Aslına bakarsak, kapitalist sistem de kendisini saf haliyle bir ütopya olarak sunmuyor mu bize? Alternatifsiz ve tamamiyle özgür bir ütopya..Çünkü insan özüne, bencilliğe, güçlünün hayatta kalmasına dayanıyor. Bundan doğal ne olabilir? Hakettiğimiz gibi, birbirimizle rekabet ederek yaşıyoruz işte. Hayvanlar da böyle yapıyor. Değil mi?

Gelir dağılımı adaletsizliği, emeğin sömürülmesi, şok doktrinleri, mali krizler, işsizlik, artı-değerin dağılımı, ganimet paylaşımı-enerji kaynakları-sınırlar-toprak için yapılan bütün savaşlar..bunlar zaten bilindik zararlar ve dönüp dolaşıp yalnızca belli sınıfları etkiliyor. Bu çatışmaları yöneten sınıf, güllük gülistanlık yaşıyor, gibi. Öyle mi gerçekten?

Bugün en fakirimizden en zenginimize; kişiliğimizi tanımlamanın yolu, sahip olduğumuz eşyalardan ya da çalıştığımız işlerden geçiyor. Aynası iştir kişinin, bi nevi. Markalar, birer dine yakınsıyor. Patronlar, gün geçtikçe gaddarlaşıyor ve gaddarlığı iş dünyasının bir vazgeçilmezi olarak olumluyor, normalleştiriyorlar-ve dahası, çalışanlar da bunu kabullenmekte tereddüt etmiyor artık. Gündelik araç-gereçlerimiz yalnızca "modern" ihtiyaçlarımızı karşılamakla kalmıyor, sosyal statülerimizi de belirliyor. Burada bir çarpıklık yok mu? Burada sınıfların ve gelir dağılımının ötesinde, insani değerlerle, kim olduğumuzla ilgili bir yanlışlık yapılmamış mı?

Şimdi "insan özü bencildir, komünizme yanaşmaz" savına gelebiliriz. "Sahip olduğu" eşyalarla-veya zoraki (yalnızca para kazanmak için) çalıştığı işlerle tanımlanan insan özü, gerçek bir öz değildir. Olsa olsa sonradan, kapitalizm tarafından, kapitalizmin ihtiyacı için üretilmiştir. Bu özel üretilmiş insandan maksimum verim alabilirsiniz; kendisini tanımlaması için çalışması ve bişeylere sahip olması gerekecektir çünkü. Antropolojiyi, psikolojiyi, tıbbı, rehabilitasyonu, tarihi, iktisadi bilimleri, pozitif bilimleri, genetiği, yani her türlü "bilgi" ürününü, bu özü oluşturmak ve bu özü, bu sağlıksız sağlığı, bu bencil ekonomiyi bilimsel söylemler çerçevesinde "norm" haline getirmek için kullanabilirsiniz.
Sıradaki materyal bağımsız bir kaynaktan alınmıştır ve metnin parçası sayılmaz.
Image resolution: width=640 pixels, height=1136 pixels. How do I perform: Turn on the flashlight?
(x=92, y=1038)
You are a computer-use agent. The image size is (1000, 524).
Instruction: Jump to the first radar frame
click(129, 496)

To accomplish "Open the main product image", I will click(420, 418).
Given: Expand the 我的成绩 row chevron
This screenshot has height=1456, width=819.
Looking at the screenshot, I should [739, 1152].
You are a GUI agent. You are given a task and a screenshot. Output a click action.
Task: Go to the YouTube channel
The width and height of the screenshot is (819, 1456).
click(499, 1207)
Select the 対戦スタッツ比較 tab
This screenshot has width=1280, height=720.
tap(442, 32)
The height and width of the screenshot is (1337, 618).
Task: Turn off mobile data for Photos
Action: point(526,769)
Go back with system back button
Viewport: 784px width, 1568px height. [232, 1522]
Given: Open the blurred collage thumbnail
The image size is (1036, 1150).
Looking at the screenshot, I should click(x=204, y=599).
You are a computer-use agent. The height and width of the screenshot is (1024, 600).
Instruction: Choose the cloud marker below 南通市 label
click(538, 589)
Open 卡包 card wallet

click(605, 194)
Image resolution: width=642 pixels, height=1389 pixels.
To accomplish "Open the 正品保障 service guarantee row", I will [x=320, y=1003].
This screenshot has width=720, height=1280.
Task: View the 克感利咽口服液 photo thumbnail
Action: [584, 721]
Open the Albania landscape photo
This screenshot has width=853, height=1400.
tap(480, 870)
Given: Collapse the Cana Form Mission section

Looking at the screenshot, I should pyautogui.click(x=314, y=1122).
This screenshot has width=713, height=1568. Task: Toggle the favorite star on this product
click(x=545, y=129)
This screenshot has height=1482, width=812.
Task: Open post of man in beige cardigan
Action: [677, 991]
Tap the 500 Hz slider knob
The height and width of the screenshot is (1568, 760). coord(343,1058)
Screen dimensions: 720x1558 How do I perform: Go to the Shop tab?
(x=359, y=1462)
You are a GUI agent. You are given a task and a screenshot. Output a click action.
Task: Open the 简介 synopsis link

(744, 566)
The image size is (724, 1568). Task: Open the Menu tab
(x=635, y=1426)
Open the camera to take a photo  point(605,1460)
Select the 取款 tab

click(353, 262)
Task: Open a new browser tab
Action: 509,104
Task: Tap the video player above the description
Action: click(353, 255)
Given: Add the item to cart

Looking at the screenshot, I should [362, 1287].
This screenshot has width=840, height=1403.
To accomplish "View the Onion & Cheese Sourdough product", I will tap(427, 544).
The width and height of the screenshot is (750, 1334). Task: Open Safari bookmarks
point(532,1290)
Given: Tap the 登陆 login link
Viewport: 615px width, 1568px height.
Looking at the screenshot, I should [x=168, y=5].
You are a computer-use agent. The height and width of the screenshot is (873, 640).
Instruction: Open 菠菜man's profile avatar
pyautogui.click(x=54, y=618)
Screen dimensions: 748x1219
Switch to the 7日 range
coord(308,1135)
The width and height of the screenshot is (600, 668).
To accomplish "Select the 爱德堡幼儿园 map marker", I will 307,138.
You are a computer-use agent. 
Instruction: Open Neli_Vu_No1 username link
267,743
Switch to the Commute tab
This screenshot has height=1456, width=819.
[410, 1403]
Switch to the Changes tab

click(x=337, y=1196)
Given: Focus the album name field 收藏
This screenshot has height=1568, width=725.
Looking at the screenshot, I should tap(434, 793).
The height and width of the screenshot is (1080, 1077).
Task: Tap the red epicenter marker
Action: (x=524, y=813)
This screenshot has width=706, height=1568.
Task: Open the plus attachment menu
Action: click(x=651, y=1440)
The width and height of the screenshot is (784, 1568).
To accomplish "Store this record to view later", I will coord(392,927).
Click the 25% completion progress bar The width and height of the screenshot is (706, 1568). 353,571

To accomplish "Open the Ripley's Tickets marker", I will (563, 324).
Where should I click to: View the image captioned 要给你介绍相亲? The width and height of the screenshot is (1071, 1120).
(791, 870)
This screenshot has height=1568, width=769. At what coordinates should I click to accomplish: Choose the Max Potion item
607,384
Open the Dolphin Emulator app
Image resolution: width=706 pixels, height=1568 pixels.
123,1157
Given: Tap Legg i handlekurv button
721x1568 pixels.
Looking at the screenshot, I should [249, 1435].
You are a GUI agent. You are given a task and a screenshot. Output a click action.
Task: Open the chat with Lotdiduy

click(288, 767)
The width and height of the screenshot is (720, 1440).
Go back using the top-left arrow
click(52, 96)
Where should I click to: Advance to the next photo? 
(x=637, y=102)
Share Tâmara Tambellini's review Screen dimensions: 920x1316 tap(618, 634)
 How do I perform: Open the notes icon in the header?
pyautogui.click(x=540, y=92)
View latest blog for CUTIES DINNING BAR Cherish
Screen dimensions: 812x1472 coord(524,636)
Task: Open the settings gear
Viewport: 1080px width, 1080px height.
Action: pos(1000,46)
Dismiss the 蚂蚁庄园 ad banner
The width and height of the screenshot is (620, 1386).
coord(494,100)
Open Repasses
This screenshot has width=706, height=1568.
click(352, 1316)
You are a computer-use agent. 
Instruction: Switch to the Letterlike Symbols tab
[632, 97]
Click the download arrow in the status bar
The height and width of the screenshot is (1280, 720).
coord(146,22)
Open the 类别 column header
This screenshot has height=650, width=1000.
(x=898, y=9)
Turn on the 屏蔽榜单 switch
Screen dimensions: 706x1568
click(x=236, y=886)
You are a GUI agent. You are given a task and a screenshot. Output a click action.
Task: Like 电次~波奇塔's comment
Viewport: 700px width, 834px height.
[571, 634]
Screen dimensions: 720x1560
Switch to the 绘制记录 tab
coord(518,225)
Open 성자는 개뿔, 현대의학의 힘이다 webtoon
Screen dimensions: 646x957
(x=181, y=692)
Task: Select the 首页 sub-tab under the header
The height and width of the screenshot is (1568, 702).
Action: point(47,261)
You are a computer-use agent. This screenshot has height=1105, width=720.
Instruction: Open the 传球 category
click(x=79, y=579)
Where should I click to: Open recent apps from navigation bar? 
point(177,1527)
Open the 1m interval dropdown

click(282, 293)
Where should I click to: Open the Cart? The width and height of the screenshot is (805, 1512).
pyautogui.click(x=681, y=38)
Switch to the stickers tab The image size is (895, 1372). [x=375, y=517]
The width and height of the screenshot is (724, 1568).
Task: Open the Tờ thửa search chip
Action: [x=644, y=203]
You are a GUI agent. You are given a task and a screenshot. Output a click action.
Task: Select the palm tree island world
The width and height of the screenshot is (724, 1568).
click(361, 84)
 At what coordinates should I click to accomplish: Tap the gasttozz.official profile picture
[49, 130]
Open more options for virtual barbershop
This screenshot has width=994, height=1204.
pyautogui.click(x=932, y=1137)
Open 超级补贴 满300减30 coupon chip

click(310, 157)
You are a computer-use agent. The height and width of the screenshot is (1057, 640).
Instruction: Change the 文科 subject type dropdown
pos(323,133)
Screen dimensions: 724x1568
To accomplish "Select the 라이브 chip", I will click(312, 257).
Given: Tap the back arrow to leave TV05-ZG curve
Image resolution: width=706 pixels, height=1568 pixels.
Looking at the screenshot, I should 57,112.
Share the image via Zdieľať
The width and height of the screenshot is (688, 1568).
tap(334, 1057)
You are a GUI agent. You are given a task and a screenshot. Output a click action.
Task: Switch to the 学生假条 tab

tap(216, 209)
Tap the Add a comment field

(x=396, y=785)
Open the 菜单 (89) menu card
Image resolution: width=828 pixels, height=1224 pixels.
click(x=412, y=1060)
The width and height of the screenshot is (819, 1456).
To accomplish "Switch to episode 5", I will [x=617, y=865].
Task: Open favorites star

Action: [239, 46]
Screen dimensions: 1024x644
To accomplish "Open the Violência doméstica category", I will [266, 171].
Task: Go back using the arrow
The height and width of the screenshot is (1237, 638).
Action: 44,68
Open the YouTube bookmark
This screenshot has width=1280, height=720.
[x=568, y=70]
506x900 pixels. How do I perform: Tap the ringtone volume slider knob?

Tabii burada kilit sözcük "sahip olmak". Sahip olmayı hayatının ortasına koyan insan, elbette bencil olacaktır, elbette paylaşmaya, başkasının iyiliğini düşünmeye gerek görmeyecektir. Ama bu özü yeniden tanımlamak, ortadan kaldırmak ya da en azından dönüştürmek bizim elimizdedir. Ve bunu yapmazsak, korkarım tarih sahiden de bir tekerrürden ibaret olacak. Tekerrür etmesinden keyif duyacağımız bir tarihe sahip olduğumuzu söylemekse, epey zor.

Marx'ın en önemli ve "devrimci" söylemlerinden biri budur işte. İnsanın kendisini "bişeylerin sahibi" veya "birilerinin üstü" olarak görmeleri gerekmediğini söyledi(üstelik bunu söylediği zamanlar globalleşme, franchise'laşma gibi uzantılar henüz yoktu). Dolayısıyla bize kapitalizmin ve onun tarafından tanımlanmış insan özü'nün dışında durulabileceğini gösterdi. Ve bunu söylerken dil, din, ırk, ülke, cinsiyet gözetmedi, bütün insanlar ve bütün dünya için söyledi.

Yani Marx özelde kapitalizmi eleştirdi diye Marx değil bana kalırsa. Yerleşik sistemin kalıplarının, ve daha da önemlisi insan özü diye dayatılan kapitalist şahıs modelinin dışında düşünebildi ve böyle yaparak tarihin seyrini değiştirdi. Şimdiye kadar onun adına yapılan girişimler hüsranla sonuçlanmış olsa da, bu Marx'ın değerini azaltmaz; aksine onu daha iyi tanımamız, belki daha sıkı eleştirmemiz gerektiği anlamına gelir.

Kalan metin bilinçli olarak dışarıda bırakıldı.